Unlike older versions of Entity Framework, EF Core completely disables Lazy Loading by default to protect you. If you want it, you must explicitly install the Proxies package.
dotnet add package Microsoft.EntityFrameworkCore.Proxies
// 1. Activate it in Program.cs
builder.Services.AddDbContext<ApplicationDbContext>(options =>
options.UseSqlServer("...")
.UseLazyLoadingProxies()); // Danger zone enabled
// 2. You MUST mark your Navigation Properties as "virtual"
public class Blog
{
public int Id { get; set; }
// The 'virtual' keyword allows EF Core to create a dynamic "Proxy" wrapper class
// that overrides this property with database-fetching logic
public virtual ICollection<Post> Posts { get; set; }
}
If you loop through data using Lazy Loading, you will accidentally execute hundreds of physical SQL queries without realizing it.
// 1 Query fired: SELECT * FROM Blogs
var blogs = _context.Blogs.ToList();
// Suppose there are 500 blogs.
foreach(var blog in blogs)
{
// EVERY TIME this loop iterates, the 'virtual' Posts property triggers an invisible SQL query!
// Result: 500 physical database queries fired in extreme rapid succession.
Console.WriteLine(blog.Posts.Count);
}
Total Queries: N + 1 (500 + 1). This will cripple your database server and cause your Web API endpoint to take 15 seconds to load.
To fix the N+1 problem, you explicitly disable Lazy Loading and revert to .Include().
// Firing exactly ONE query with a SQL JOIN!
var blogs = _context.Blogs.Include(b => b.Posts).ToList();
foreach(var blog in blogs)
{
// No database hits occur here, the data is already in RAM!
Console.WriteLine(blog.Posts.Count);
}
Q: "We enabled Lazy Loading. In our Web API Controller, we `return Ok(blog);` to send the entity to the frontend. The API immediately crashes with an immense `System.Text.Json.JsonException: A possible object cycle was detected`. Why did enabling Lazy Loading destroy our JSON serialization?"
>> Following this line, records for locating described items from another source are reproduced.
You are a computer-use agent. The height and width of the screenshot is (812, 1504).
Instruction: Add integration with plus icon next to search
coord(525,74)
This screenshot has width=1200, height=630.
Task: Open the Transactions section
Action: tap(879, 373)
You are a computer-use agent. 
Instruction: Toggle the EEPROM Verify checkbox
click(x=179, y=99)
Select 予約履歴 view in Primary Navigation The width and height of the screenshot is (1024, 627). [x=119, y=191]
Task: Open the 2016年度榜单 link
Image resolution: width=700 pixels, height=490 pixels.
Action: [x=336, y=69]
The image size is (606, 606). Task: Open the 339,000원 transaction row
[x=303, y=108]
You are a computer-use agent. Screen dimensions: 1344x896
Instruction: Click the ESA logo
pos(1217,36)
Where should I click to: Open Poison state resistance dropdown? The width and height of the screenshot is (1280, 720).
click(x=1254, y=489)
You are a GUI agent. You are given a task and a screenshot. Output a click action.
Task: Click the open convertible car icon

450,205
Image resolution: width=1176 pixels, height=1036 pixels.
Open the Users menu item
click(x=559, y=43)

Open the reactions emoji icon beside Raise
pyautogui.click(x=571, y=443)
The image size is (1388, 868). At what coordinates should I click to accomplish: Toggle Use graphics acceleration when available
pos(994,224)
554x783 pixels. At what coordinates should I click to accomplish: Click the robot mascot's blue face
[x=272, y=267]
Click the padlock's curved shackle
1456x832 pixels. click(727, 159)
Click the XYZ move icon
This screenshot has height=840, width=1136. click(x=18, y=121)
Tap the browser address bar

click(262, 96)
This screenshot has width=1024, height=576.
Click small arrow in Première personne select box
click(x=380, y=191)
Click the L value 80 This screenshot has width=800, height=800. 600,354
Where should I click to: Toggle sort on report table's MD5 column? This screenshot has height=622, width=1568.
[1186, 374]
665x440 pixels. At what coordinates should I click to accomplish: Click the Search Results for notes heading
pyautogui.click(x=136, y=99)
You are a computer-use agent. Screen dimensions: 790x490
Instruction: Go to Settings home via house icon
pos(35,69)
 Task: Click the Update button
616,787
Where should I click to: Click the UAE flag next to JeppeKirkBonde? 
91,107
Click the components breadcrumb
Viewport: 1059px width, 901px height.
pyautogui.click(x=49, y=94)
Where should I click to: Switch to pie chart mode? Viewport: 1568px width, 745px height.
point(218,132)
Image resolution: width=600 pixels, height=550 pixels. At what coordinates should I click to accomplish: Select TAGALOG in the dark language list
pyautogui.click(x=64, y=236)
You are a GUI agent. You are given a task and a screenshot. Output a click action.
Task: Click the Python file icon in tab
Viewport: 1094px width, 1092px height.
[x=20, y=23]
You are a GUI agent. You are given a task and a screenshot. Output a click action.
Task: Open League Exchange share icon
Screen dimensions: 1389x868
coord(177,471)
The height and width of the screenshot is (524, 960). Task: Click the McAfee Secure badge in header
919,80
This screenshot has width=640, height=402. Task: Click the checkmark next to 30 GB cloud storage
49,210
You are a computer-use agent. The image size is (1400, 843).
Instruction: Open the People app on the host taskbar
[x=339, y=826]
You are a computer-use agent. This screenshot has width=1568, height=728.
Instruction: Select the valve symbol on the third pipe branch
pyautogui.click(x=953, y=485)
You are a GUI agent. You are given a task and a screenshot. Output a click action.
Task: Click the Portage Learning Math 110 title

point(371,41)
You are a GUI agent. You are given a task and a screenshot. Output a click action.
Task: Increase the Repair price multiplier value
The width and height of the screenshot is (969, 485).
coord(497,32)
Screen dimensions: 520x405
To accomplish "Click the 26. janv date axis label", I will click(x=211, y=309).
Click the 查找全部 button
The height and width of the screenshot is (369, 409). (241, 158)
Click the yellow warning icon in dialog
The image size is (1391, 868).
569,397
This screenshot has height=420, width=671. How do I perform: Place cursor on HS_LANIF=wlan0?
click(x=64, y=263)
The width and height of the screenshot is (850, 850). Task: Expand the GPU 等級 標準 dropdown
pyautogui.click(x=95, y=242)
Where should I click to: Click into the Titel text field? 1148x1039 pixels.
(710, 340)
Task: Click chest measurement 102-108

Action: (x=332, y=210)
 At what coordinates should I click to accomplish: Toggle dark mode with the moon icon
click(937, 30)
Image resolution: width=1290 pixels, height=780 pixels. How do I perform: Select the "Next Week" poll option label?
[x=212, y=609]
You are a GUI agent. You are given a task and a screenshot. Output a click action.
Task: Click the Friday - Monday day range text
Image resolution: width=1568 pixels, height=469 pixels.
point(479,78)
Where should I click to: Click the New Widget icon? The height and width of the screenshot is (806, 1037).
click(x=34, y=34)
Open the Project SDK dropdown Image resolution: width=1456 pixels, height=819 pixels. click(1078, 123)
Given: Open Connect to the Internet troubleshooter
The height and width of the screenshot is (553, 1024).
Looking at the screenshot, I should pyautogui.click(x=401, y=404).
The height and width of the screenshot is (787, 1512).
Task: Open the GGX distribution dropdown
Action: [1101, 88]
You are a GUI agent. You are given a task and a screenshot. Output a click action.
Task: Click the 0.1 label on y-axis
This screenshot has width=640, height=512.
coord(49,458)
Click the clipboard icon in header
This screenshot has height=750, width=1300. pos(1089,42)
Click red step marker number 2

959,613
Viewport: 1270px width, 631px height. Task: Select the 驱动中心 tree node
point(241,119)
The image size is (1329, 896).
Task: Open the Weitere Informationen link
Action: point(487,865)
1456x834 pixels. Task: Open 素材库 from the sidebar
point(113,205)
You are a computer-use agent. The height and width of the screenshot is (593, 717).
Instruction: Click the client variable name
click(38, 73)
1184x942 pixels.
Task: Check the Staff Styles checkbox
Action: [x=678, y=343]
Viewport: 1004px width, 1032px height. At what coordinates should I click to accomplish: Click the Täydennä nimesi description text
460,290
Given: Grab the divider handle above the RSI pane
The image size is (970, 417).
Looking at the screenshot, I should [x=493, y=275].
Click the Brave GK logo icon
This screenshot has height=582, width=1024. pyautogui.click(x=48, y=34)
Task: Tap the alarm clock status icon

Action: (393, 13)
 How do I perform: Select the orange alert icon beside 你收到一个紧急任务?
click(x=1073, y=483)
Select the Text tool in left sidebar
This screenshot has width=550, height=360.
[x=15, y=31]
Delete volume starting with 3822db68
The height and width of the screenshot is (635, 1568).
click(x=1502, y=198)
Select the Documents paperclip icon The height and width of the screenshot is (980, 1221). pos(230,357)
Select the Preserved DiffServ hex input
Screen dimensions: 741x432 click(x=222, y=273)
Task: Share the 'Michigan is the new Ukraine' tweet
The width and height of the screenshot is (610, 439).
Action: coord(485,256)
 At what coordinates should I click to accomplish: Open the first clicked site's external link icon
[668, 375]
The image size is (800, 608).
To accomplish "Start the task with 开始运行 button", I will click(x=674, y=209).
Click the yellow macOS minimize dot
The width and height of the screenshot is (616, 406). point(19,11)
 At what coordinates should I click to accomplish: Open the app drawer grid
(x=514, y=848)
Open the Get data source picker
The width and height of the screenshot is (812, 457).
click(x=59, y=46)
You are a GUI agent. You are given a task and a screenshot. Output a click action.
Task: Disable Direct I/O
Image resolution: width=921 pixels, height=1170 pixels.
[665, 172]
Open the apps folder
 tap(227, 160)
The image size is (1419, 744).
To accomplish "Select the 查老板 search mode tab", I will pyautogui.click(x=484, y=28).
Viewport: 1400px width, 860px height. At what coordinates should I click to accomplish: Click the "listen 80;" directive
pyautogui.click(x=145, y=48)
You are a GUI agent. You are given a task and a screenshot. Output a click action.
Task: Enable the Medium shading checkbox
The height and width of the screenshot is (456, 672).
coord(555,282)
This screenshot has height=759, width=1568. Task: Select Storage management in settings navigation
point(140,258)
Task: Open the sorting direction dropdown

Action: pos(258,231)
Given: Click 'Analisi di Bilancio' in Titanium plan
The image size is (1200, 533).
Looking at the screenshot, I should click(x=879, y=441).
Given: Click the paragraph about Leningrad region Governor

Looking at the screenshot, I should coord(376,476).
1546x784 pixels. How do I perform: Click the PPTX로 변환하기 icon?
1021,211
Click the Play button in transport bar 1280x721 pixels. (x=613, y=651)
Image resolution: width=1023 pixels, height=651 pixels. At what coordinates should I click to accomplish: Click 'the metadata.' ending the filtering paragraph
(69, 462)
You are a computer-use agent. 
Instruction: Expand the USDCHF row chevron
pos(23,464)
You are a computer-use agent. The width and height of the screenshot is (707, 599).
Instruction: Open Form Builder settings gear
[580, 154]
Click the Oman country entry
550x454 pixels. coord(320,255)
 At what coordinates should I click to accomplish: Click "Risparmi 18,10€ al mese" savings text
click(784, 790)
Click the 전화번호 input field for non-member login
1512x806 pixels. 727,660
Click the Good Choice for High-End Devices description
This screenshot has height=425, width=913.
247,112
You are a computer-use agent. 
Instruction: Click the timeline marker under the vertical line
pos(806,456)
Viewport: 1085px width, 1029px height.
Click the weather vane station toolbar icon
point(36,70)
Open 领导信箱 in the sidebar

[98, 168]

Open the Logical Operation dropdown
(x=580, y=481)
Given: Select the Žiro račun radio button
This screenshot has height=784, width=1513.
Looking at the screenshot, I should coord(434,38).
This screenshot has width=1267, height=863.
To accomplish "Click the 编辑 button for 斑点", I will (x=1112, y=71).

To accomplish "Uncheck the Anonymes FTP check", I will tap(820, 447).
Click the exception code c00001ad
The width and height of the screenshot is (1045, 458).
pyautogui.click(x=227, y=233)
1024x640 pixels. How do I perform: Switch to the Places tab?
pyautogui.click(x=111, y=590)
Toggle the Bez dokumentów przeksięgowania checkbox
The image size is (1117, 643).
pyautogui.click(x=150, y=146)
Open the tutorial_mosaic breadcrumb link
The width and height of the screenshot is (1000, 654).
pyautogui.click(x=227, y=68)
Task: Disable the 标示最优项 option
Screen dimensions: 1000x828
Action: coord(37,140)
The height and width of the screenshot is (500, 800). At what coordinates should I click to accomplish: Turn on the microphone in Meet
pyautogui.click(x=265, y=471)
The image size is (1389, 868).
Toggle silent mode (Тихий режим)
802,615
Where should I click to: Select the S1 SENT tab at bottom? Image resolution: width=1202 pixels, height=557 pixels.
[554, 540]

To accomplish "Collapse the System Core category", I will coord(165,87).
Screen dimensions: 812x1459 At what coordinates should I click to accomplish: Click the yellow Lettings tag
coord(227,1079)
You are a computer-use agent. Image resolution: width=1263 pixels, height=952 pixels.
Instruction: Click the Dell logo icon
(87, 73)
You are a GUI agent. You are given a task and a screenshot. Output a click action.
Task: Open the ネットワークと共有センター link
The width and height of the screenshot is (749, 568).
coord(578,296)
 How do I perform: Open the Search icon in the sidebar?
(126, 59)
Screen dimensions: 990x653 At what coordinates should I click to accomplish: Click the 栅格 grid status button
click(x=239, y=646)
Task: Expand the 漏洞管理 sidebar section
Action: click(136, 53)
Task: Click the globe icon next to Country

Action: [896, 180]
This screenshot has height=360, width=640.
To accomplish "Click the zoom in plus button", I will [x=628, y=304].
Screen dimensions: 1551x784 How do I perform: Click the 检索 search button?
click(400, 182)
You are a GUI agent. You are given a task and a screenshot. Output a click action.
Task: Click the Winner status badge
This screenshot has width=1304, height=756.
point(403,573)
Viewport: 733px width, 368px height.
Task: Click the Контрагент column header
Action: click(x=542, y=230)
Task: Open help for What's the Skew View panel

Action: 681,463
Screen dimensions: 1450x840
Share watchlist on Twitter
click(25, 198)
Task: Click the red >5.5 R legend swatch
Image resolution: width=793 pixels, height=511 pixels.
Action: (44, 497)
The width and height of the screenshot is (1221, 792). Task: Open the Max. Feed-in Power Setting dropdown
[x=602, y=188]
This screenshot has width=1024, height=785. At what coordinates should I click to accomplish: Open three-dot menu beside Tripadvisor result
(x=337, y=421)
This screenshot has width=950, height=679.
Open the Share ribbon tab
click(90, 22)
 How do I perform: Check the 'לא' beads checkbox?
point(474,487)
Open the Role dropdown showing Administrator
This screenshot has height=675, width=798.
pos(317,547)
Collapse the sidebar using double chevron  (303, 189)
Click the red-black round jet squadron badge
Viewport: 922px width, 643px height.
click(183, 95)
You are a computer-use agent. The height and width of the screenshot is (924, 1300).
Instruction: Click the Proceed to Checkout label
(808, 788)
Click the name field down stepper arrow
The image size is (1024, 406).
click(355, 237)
Architect Answer: "When `System.Text.Json` converts your `Blog` object into a JSON string, it walks through every property on the C# class. When it hits the `virtual Posts` property, the Lazy Loading Proxy instantly fires a DB query to fetch the Posts. Then, the JSON serializer walks into the `Post` object, hits the `virtual Blog` property, and fires ANOTHER DB query to get the parent Blog. It loops infinitely between the Parent and Child until the server throws a StackOverflow or an Object Cycle exception. This is why you should never return physical EF Core entities directly from an API; you must project them into clean `DTOs` to sever the connection to the Lazy Loading proxies, or fundamentally disable Lazy Loading entirely."